Over the course of the series it is masculinity that is toxic, entangled in a web of interrelated male anxieties from which everyone is suffering a symptomatic social malaise; misogyny. Guddu (Ali Fazal) is building the perfect body so that he can enter the Mr. Purvanchal competition, resorting to steroids that take their toil on his well being. Hard body hyper-masculinity, a current idiom of popular Hindi cinema, has become part of the iconography of male heroism, the gym-sculpted bodies amplifying Hindutva soft power and conjoined by the materialisation of the gun. Unlike mainstream imaginings of hyper-masculinity in which Salman and Ajay flex their muscles, Guddu’s body becomes an aberration over which he has little self-control. Anxieties to do with masculinity materialise profusely. For instance, Kaleen Bhaiya cannot satisfy the sexual appetites of his wife and Munna Tripathi (Divyendu Sharma), his over zealous son, is an emasculated toad who fails repeatedly to woe a girl he lusts after at college. Indeed, many of the imaginings of male anxieties rely on stereotyping and the overwhelming representation of masculinity is one of abject failure with the fear of emasculation a recurring psychological threat.

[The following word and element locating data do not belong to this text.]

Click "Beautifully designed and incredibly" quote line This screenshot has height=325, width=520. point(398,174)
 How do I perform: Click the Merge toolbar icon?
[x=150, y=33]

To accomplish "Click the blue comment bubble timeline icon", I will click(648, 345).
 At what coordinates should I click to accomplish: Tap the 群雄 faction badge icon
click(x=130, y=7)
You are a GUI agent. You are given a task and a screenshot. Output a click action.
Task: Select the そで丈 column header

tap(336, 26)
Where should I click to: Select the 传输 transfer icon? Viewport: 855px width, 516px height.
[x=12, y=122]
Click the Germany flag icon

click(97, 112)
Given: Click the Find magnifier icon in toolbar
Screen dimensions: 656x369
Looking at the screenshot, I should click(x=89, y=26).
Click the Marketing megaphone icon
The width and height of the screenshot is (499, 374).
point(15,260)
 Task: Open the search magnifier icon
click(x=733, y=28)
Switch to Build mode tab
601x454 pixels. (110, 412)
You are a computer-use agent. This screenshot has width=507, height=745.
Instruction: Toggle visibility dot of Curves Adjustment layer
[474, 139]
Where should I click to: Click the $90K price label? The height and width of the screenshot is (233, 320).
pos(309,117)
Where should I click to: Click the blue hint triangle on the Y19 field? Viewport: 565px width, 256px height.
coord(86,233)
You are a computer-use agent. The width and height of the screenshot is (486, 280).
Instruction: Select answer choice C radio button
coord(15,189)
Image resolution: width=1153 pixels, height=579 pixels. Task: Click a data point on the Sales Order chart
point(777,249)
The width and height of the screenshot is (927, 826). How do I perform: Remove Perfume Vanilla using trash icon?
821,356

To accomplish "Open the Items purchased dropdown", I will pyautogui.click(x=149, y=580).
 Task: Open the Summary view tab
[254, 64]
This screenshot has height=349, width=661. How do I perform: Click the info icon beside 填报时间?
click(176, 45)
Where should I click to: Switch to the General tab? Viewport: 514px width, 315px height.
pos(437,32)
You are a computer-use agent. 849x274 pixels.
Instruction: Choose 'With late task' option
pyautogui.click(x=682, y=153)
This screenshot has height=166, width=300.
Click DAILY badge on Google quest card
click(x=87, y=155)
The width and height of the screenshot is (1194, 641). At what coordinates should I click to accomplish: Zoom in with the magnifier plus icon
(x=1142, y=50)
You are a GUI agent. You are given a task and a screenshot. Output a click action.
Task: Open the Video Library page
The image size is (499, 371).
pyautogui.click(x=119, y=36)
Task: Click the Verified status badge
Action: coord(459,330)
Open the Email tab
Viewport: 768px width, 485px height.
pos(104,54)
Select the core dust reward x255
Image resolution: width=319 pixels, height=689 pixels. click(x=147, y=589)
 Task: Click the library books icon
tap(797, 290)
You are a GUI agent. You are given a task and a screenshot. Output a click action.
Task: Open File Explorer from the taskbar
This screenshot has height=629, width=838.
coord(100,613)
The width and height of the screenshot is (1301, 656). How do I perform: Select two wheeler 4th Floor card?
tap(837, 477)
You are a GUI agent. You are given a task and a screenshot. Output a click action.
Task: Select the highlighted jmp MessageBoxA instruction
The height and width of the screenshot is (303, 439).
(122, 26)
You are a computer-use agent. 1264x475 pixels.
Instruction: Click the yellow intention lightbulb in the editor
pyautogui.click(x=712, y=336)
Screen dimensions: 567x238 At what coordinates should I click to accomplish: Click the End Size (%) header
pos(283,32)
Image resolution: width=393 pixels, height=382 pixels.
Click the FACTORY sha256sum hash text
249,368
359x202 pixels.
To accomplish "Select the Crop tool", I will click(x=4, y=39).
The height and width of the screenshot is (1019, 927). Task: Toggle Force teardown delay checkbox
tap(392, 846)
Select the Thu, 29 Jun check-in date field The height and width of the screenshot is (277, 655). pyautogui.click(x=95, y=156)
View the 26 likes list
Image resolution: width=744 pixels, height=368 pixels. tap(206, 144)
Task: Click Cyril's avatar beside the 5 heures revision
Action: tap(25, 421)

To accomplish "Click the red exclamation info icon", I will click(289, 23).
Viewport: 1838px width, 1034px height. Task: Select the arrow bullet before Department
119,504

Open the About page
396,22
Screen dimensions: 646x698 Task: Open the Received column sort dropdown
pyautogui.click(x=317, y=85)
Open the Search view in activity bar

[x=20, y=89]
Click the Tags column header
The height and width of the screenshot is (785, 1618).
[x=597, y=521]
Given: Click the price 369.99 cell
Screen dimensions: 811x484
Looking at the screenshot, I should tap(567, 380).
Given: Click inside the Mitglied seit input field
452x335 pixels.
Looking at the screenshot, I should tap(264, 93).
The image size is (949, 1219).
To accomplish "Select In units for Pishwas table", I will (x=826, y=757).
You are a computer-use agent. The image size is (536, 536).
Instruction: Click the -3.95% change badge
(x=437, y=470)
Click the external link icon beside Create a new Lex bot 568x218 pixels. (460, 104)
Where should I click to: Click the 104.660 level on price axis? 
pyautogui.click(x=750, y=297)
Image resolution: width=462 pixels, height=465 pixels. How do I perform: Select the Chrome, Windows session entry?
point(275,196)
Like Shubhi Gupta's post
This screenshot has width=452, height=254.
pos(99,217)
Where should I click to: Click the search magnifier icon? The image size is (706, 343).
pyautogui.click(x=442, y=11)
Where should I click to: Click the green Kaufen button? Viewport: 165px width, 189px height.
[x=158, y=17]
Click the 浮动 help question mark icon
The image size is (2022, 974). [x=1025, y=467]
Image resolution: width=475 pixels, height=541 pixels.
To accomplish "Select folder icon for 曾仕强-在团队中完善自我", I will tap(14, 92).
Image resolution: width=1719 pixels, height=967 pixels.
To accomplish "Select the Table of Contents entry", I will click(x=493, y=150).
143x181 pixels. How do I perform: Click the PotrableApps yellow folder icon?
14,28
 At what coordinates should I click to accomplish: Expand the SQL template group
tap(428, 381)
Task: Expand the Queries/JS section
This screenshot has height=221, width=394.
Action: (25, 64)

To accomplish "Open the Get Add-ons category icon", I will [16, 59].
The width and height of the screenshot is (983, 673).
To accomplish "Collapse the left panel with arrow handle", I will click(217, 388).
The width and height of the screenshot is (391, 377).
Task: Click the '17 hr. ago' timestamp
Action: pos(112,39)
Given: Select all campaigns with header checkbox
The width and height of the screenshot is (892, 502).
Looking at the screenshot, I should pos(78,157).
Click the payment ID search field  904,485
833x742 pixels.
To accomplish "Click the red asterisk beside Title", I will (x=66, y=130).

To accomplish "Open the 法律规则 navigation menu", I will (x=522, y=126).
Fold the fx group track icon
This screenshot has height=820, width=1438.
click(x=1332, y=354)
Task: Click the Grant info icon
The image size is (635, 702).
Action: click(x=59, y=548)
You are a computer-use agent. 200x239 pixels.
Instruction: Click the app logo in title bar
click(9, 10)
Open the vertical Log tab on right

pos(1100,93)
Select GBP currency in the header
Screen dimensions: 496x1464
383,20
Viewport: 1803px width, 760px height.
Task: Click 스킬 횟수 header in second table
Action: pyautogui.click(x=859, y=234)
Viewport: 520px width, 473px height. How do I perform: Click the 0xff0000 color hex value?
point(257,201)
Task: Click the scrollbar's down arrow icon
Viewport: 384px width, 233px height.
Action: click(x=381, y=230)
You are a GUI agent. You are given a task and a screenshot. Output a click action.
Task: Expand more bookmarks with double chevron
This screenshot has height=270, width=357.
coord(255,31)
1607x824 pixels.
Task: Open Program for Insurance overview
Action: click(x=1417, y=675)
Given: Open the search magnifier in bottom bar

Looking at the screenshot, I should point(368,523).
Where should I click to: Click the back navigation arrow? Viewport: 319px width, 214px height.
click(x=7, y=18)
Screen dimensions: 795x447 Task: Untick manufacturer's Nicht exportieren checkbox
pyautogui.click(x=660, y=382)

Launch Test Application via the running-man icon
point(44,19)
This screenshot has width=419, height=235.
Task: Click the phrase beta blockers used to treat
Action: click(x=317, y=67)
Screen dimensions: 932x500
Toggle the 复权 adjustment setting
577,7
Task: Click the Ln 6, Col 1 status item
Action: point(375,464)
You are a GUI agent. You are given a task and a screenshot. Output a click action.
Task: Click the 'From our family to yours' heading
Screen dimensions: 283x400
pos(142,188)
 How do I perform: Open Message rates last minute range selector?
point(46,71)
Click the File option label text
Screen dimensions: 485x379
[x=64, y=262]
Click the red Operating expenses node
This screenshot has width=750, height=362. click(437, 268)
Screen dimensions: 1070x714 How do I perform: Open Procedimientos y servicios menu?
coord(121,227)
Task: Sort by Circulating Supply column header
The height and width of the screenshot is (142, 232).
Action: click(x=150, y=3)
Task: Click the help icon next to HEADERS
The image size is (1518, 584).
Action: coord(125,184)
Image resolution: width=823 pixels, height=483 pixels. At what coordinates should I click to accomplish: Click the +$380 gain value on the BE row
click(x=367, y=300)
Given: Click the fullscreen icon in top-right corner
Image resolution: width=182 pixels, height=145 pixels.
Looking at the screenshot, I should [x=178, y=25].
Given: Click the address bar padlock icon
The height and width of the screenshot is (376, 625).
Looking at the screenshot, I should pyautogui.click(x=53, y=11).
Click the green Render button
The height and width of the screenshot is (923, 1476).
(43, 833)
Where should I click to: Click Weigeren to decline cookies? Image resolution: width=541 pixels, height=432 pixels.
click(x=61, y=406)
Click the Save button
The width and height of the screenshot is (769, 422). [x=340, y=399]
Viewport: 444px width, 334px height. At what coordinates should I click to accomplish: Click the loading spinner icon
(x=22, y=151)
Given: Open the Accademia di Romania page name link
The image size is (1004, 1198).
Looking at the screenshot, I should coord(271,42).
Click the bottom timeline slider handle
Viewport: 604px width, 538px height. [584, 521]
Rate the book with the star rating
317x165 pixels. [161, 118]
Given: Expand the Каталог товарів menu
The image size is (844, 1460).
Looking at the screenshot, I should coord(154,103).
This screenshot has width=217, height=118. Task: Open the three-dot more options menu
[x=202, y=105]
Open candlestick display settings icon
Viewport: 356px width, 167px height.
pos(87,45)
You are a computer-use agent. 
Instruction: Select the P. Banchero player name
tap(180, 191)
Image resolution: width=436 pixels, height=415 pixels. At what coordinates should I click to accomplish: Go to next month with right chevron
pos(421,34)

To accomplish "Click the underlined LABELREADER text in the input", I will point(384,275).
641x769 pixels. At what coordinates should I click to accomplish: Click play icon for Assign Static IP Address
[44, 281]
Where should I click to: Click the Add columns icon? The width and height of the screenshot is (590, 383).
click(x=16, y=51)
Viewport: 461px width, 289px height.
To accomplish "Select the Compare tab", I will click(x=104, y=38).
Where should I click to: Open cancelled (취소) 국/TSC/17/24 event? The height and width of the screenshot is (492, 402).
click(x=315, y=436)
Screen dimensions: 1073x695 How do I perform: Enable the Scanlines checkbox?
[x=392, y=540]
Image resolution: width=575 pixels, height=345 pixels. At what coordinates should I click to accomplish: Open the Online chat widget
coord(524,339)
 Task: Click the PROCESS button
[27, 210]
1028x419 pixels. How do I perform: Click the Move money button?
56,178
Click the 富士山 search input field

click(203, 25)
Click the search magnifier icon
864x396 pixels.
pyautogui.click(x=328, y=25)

Ramakant Pandit (Rajesh Tailang), a symbol of the upstanding citizen, who defies the rule of Kaleen Bhaiya is a common feature of the gangster genre but Pandit’s morally righteous stance is undone by his own children. Pandit never capitulates to the demands of Kaleen Bhaiya’s despotic rule but his coercion into silence becomes yet another metaphor for the ways in which the left leaning secularist middle class has also lost its will and courage to speak out in the face of violent, corrupt rule. If Kaleen Bhaiya’s rule can be read as an allegory for Modi, the BJP & Hindutva then this particular paradigm or axis of neofascism is manifested even more clearly in the recruitment of Guddu and Bablu (Vikrant Massey), young disaffected men who are often recruited by right wing nationalist groups and instrumentalized as both an electoral device and extension of Hindutva violence. Guddu and Bablu argue they have no other choice other than to join Kaleen Bhaiya, a stark reminder of the degrees of conformity and coercion that exists when there is few other viable alternatives. It is important to recognise that Pandit never backs down but the price he pays for his defiance is self-exile and isolation from his family, an apt comment on the dire consequences of speaking out against the establishment.

Ideologically, and perhaps most elucidating, is the final episode, which is all about the violent reassertion of Hindutva masculinity that is threatened on many different levels notably by a sexual potency harboured by the lower caste. The vehemence of this reassertion finds a grotesque imagining in the sub plot of Beena Tripathi (Raskia Dugal), the matriarch of the Tripathi clan, who is carrying on with a lower caste servant. Bauji (Kulbhushan Kharbanda), her benign father in law and impaired patriarch of the family, soon discovers what has been going; only he doesn’t tell Kaleen but exploits the situation for his own sadistic pleasures. Bauji blackmails Beena into having sex with him then coerces her to dismember the servant’s penis, a horrific act of violence that not only equates the woman and lower caste servant as powerless in the face of a double bind of patriarchal-caste oppression but also offers a historical link to systemic caste discrimination. In the final episode, Mirzapur seems to say everything it wants to and fails to in earlier episodes, albeit the time it takes imagine a world of crime is full of narrative diversions and intermissions, a trajectory that really doesn’t add up to anything significant. Nonetheless, there is still much to savour here in terms of a prescient socio-political subtext which intermittently pushes to the surface with a strange duality and notable disaffection for the current state of things.